Hey, I never noticed that Bifur had an Orcish axe embedded in his forehead!
Spanish is my native language, and I’d never heard about the word “óin”. “They hear” is “oyen” in Spanish.
came here to say that, thanks. I guess they may sound similar with poor pronunciation but that’s about it…
Seriously? You didn’t notice that through the entire first film? I’m pretty sure everyone else did notice it. That one just on you. In fact a lot f this is “what rock have you been living under?” kind of stuff. Some of this is just B.S.. As much as Tolkien hated Disney, I do not believe there was any stipulation in the actual contract with United Artists. While the situation of dwarves of Erebor bear resemblance to Zionist Jews (something Tolkien himself observed), A. there were more dwarves in the Middle earth than just the one going to Erebor and B. dwarvish language is most heavily influenced by Norse. The dwarven runes are taken directly from Norse runes.

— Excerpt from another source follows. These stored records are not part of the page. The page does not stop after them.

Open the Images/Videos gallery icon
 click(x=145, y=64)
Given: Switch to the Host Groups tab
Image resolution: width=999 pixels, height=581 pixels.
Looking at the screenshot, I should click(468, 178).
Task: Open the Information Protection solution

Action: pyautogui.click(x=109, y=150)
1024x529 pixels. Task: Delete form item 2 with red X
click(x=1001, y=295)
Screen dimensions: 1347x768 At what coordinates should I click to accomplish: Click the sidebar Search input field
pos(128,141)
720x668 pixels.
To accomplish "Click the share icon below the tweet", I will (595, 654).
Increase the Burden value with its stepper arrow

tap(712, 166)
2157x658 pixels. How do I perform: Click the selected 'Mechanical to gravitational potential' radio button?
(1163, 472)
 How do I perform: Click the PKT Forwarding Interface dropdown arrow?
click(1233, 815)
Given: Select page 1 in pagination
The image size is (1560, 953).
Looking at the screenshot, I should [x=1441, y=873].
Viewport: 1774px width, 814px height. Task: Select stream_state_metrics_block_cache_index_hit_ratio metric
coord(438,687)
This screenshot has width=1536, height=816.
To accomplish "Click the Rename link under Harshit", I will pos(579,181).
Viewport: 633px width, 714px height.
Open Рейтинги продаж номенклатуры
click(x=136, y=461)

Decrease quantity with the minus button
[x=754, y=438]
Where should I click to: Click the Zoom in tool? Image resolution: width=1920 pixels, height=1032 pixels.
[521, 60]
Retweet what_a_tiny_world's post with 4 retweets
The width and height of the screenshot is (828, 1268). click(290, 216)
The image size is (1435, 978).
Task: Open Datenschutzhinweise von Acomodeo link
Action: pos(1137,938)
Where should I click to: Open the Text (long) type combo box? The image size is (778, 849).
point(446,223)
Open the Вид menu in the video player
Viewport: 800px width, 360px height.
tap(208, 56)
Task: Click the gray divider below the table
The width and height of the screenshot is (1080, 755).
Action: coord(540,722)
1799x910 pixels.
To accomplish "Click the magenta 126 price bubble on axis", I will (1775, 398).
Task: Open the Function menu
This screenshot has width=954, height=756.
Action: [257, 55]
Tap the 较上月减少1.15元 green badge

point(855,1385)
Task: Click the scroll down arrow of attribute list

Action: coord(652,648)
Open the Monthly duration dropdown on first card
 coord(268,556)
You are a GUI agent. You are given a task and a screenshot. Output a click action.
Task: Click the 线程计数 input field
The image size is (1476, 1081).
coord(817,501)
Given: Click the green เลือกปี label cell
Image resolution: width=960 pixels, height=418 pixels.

I didn’t notice either. If you don’t already know that it’s an axe, it doesn’t look much like an axe.
The Language of the Dwarves is Runic English. Look up the Anglo-Saxon Futhork, Same alphabet used on Thorin’s map. Now this is probably just a translation so it can be read by anyone who takes the time to learn runic. But if thats the case then why not just leave it in Dwarven? Also these Dwarves have no home, being that they were driven from Erebor by Smaug. But that doesn’t mean all Dwarves are homeless. If they are all homeless, then why send word to Dain in the Iron hills asking for aid?. Wouldn’t he be out wandering around too, looking for a home?
People tend to read more into these stories than there is. Tolkien was creating a mythology for his people, the English, who tended to borrow legends and fairy tales from other countries ( Such as Denmark, Germany and France.)
He wanted to give his people something to base their customs and culture on, when in reality their culture was a melting pot of most notably the Germans, Scandinavians and French.
But if it makes people feel better to say this or that is based on their peoples history or culture then go ahead and believe that. Its better to be inclusive than exclusive, that way all people are included into the story. No one people becomes chosen or more important to any god or immortal being. I think that is what draws people to Tolkien’s stories.
The Runic English I referred to in my earlier post does come from the Norse (By way of the Anglo-Saxons and Danes). I didn’t see the similar posting by KiplingKat until after I clicked to post my reply. I think our posts pretty much agree though.
Well, yes (spanish it’s my native language), but in Blade II, also by Del Toro, one of the vampires is named “Chupa”, wich sounds like “chupar” (in spanish “to suck”).
The name sounded like Chu-Pa (two syllabes, with accent in the U).